Originally Posted by
Captain Fred Archer
Huka,
With all due respect, if you don't use wire for the 'hoo you better really not mind losing lures...as in lot's of them!
You will still lose some if the wire that you use is too light, but that is up to you. One other thing, though. If the leader is very short, which is all that it has to be, I don't think you will lose much in the way of lure action, since the hook eye of the jig will have a great deal of freedom of movement in the loop in the haywire twist that it will be attached to (you should make it a fairly large loop to accomodate this).
If it were me, I'd make my wire leader very short, like maybe six inches, maybe even less. The idea is to protect the mono or braid when you get bit and that will do the job nicely. The only potential problem then will be wahoo coming directly at you on slack and swimming through and biting through the main line. Considering the exactitude of the angle a wahoo has to take to come precisely up the line, this is actually less common than one might think. If you are using spinning gear, especially fast stuff, you really should have little problem keeping up with an incomer 'hoo in the first place and it is always a good idea to step to one side and put your own slight off-angle on the fish to help keep him from taking that very precise angle on your line.
Also, while wahoo will bite jigs on the sink, I for one used to catch a lot more of them on the crank, where speed, rather than action, seemed to count a lot more. Jigs with lots of action pull a lot harder because of it than the ones that run straight on the crank, too. The best wahoo lures I ever used ran pretty straight when we speed reeled them up. Diamond jigs and Ava's might be some good, inexpensive other jigs to bring along with you to try.
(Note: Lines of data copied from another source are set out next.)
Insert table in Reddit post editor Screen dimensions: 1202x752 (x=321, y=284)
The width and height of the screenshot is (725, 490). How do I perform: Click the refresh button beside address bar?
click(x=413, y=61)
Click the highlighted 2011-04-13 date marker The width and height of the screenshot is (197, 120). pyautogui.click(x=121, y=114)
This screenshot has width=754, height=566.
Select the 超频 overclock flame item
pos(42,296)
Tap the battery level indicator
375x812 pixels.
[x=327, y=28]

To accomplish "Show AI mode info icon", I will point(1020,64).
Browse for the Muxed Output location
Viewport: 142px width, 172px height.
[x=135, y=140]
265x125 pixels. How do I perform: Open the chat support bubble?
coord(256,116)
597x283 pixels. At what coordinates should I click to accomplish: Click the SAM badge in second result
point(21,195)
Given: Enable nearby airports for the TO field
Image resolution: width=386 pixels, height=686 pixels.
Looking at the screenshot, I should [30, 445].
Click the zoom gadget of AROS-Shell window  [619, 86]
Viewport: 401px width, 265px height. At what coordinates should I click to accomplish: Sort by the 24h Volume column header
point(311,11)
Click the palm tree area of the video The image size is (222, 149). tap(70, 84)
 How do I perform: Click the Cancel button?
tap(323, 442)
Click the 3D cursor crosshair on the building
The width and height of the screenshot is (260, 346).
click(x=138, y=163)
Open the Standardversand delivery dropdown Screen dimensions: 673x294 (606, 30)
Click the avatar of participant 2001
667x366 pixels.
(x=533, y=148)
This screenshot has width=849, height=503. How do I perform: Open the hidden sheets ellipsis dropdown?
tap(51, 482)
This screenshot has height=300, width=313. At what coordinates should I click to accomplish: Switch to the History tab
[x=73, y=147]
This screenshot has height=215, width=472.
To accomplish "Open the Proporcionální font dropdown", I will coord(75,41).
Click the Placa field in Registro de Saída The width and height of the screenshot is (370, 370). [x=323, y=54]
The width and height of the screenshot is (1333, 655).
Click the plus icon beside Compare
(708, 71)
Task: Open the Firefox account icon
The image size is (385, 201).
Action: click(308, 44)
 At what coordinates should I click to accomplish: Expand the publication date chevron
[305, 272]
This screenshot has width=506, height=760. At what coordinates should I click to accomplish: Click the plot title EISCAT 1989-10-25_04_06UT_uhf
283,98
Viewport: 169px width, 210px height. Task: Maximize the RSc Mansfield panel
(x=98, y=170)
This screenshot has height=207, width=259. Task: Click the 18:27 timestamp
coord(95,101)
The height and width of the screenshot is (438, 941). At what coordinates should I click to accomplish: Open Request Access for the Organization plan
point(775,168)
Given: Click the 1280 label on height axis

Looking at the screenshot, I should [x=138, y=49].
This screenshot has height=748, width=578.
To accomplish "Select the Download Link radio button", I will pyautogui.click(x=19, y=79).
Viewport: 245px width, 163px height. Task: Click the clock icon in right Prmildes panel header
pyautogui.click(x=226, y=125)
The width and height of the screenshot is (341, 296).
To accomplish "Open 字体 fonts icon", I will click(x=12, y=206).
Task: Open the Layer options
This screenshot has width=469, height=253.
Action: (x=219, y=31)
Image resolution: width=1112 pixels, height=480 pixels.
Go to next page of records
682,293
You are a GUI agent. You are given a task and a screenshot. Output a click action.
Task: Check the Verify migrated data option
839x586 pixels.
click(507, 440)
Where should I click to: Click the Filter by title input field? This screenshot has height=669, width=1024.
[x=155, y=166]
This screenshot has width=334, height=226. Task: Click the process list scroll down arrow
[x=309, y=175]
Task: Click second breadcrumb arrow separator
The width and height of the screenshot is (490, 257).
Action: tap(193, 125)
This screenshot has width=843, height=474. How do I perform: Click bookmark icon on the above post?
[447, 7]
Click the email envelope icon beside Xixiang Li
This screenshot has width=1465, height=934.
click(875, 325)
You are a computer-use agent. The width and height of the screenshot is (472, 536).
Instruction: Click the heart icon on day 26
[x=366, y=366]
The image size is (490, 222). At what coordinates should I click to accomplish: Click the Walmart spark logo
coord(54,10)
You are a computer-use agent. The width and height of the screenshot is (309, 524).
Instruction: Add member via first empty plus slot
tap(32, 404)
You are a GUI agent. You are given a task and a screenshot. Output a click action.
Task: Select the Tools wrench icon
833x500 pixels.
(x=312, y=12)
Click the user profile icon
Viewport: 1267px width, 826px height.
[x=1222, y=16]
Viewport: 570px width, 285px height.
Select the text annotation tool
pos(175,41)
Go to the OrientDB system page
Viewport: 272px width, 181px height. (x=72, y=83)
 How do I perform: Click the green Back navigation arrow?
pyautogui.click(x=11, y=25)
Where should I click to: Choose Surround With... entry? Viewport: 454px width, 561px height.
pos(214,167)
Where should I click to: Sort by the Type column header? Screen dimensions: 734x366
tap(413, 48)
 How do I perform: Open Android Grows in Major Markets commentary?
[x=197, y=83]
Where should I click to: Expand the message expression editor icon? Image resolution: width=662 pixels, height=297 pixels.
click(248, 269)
If you do, change over the treble hooks to larger single ones...they grab and hold better than the trebles. Plus both are hard and quite smooth and pull through a wahoo's jaws quite easily, and this will enhance your hookup ratio somewhat. Every little bit of help counts when it comes to wahoo.
It's ironic to an old salt like me that this jigging thing is becoming so popular lately. We used to do a lot of it down in Key West literally decades ago. We used both bucktail jigs and diamond jigs and we caught a lot of fish that way, but it was a helluva lot of work, especially with the reels of the day. The ultimate irony here to me is that it was down there while we were working and sweating our arses off casting and cranking those jigs that we tried a newfangled thing called a downrigger to drop tapered dolphin belly and fillet baits and ballyhoo down (live bait too) and suddenly began knocking the snot out of wahoo...without all the sweat and work we used to have to put out to jig them.
After that first day, which was a very, very good one, the jigs went away when it came to wahoo and the downrigger became king. We figured we got the same sport and fight out of the fish, but without the blood, sweat and aching muscles at the end of the day. And since we were selling our wahoos back then and they brought a pretty penny from the restaurants and fish stores we sold them to, we fished them very hard and long and so, saved buckets of that sweat.
But hey, if you love jig fishing, go for it. And I wish you great luck when you do!